*Enunciado*. Reproduza integralmente, sem nenhuma alteração, o trecho abaixo sobre a militância de Stálin antes de 1917.

Além disso, nestes exílios longínquos, Stálin e outros militantes tinham acesso à literatura marxista também com alguma facilidade – o futuro dirigente georgiano intercalava a militância clandestina na prisão com a leitura de obras marxistas e a prática de esportes.

 

No contexto da primeira Revolução Russa de 1905, Stálin organizou e dirigiu milícias operárias para combater os Centúrias Negras. Já em 1906 Stálin era inequivocamente a principal liderança bolchevique na Georgia, sua terra natal. Também ficou conhecida na história a participação do futuro marechal vermelho em ações diretas como assaltos a banco e roubos armados para providenciar fundos ao partido.

 

Neste sentido relata o embaixador Joseph E. Davies:

 

“Entre os métodos violentos a que recorreram os radicais, estava o de obter dinheiro para fins partidários por meio do roubo. O mais famoso desses roubos a mão armada foi levado a efeito pelo próprio Stálin. No dia 26 de Junho de 1907, houve uma súbita explosão de tiros de revólver e bombas no principal boulevard de Tiflis, homens e cavalos ficaram mortos no asfalto e $ 175.000,00, dinheiro do Estado, tinham desaparecido de um auto. Esse processo era conhecido por “expropriação” ou “ex” simplesmente, e já tinha sido praticado, com êxito outras ocasiões. (...) Stálin, que era membro de alta categoria do partido, representou o mesmo papel de um general numa batalha; planejou e preparou o ataque, e levou-o a efeito com oito camaradas, dois dos quais era mulheres e pertencia ao Partido Social Democrático”.

*Conjunto de dados*.
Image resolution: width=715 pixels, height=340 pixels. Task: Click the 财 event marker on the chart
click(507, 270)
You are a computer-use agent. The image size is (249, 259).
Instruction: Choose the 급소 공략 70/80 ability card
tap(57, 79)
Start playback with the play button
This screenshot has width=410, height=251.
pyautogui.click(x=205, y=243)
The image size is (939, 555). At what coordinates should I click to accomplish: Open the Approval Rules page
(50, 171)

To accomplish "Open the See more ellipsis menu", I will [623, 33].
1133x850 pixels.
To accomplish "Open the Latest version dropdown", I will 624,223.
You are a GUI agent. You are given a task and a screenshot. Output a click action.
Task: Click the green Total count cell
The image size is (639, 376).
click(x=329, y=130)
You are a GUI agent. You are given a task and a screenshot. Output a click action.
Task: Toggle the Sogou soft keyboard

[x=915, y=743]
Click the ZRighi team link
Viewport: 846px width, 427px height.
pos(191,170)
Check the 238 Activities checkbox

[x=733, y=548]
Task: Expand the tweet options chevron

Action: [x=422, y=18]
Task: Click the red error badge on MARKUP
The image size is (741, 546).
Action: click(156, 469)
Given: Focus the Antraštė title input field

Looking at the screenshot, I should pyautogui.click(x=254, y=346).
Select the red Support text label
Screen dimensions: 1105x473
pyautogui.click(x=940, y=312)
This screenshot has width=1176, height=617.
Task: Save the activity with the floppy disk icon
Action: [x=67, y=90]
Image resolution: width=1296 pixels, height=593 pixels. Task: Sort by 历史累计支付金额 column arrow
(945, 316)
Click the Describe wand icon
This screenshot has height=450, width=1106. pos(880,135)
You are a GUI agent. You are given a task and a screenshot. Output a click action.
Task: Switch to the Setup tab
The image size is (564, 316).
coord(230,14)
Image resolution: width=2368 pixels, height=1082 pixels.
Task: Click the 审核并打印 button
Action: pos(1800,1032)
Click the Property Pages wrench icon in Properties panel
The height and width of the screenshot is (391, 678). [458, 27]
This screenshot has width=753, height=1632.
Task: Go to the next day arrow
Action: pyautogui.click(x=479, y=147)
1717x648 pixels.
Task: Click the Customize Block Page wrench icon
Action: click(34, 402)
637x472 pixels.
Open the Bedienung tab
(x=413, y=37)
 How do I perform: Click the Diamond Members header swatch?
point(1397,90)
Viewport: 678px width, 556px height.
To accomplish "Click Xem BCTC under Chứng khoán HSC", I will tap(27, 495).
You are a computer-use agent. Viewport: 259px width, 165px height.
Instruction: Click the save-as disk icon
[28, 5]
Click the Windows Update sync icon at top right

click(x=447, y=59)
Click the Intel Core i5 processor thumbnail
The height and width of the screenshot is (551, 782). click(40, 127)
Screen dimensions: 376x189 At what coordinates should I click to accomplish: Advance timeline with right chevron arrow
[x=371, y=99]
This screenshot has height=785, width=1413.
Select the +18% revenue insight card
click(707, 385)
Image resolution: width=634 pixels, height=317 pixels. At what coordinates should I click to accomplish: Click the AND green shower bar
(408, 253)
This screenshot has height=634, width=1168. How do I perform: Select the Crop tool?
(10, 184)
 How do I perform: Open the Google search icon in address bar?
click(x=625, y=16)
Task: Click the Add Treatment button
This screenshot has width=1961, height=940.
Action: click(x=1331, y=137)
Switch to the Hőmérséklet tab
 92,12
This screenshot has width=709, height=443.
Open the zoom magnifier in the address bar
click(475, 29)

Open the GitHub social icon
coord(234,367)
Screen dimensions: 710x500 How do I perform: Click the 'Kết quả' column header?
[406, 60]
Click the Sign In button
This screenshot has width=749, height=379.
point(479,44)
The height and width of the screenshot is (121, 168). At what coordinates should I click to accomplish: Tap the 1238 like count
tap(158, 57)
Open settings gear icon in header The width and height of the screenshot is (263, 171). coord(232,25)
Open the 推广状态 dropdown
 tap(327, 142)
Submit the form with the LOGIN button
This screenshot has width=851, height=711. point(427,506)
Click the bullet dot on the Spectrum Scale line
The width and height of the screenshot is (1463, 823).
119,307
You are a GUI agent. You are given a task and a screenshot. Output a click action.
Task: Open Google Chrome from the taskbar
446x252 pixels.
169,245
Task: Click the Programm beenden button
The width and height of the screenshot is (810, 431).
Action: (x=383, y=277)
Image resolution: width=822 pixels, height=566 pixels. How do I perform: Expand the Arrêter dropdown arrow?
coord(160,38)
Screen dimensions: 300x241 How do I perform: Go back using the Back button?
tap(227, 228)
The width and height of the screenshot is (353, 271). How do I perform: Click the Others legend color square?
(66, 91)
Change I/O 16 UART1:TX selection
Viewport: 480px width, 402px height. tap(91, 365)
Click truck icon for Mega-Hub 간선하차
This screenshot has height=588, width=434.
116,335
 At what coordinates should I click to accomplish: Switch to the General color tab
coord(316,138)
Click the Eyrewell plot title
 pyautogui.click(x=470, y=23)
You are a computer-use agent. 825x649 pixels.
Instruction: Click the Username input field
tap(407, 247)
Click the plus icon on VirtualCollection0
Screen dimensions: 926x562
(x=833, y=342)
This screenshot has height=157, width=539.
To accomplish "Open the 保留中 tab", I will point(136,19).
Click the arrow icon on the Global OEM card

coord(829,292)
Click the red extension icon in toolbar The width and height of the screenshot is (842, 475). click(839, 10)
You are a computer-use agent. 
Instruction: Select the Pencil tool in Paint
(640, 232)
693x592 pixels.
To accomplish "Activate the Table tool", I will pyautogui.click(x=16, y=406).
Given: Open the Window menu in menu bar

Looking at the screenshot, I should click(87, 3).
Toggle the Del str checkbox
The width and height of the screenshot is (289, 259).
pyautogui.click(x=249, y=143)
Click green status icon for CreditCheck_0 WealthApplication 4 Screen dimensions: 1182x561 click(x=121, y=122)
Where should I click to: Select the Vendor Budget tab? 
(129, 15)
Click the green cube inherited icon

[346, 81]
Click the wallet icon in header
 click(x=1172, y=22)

*Resposta a seguir*.
Além disso, nestes exílios longínquos, Stálin e outros militantes tinham acesso à literatura marxista também com alguma facilidade – o futuro dirigente georgiano intercalava a militância clandestina na prisão com a leitura de obras marxistas e a prática de esportes.

 

No contexto da primeira Revolução Russa de 1905, Stálin organizou e dirigiu milícias operárias para combater os Centúrias Negras. Já em 1906 Stálin era inequivocamente a principal liderança bolchevique na Georgia, sua terra natal. Também ficou conhecida na história a participação do futuro marechal vermelho em ações diretas como assaltos a banco e roubos armados para providenciar fundos ao partido.

 

Neste sentido relata o embaixador Joseph E. Davies:

 

“Entre os métodos violentos a que recorreram os radicais, estava o de obter dinheiro para fins partidários por meio do roubo. O mais famoso desses roubos a mão armada foi levado a efeito pelo próprio Stálin. No dia 26 de Junho de 1907, houve uma súbita explosão de tiros de revólver e bombas no principal boulevard de Tiflis, homens e cavalos ficaram mortos no asfalto e $ 175.000,00, dinheiro do Estado, tinham desaparecido de um auto. Esse processo era conhecido por “expropriação” ou “ex” simplesmente, e já tinha sido praticado, com êxito outras ocasiões. (...) Stálin, que era membro de alta categoria do partido, representou o mesmo papel de um general numa batalha; planejou e preparou o ataque, e levou-o a efeito com oito camaradas, dois dos quais era mulheres e pertencia ao Partido Social Democrático”.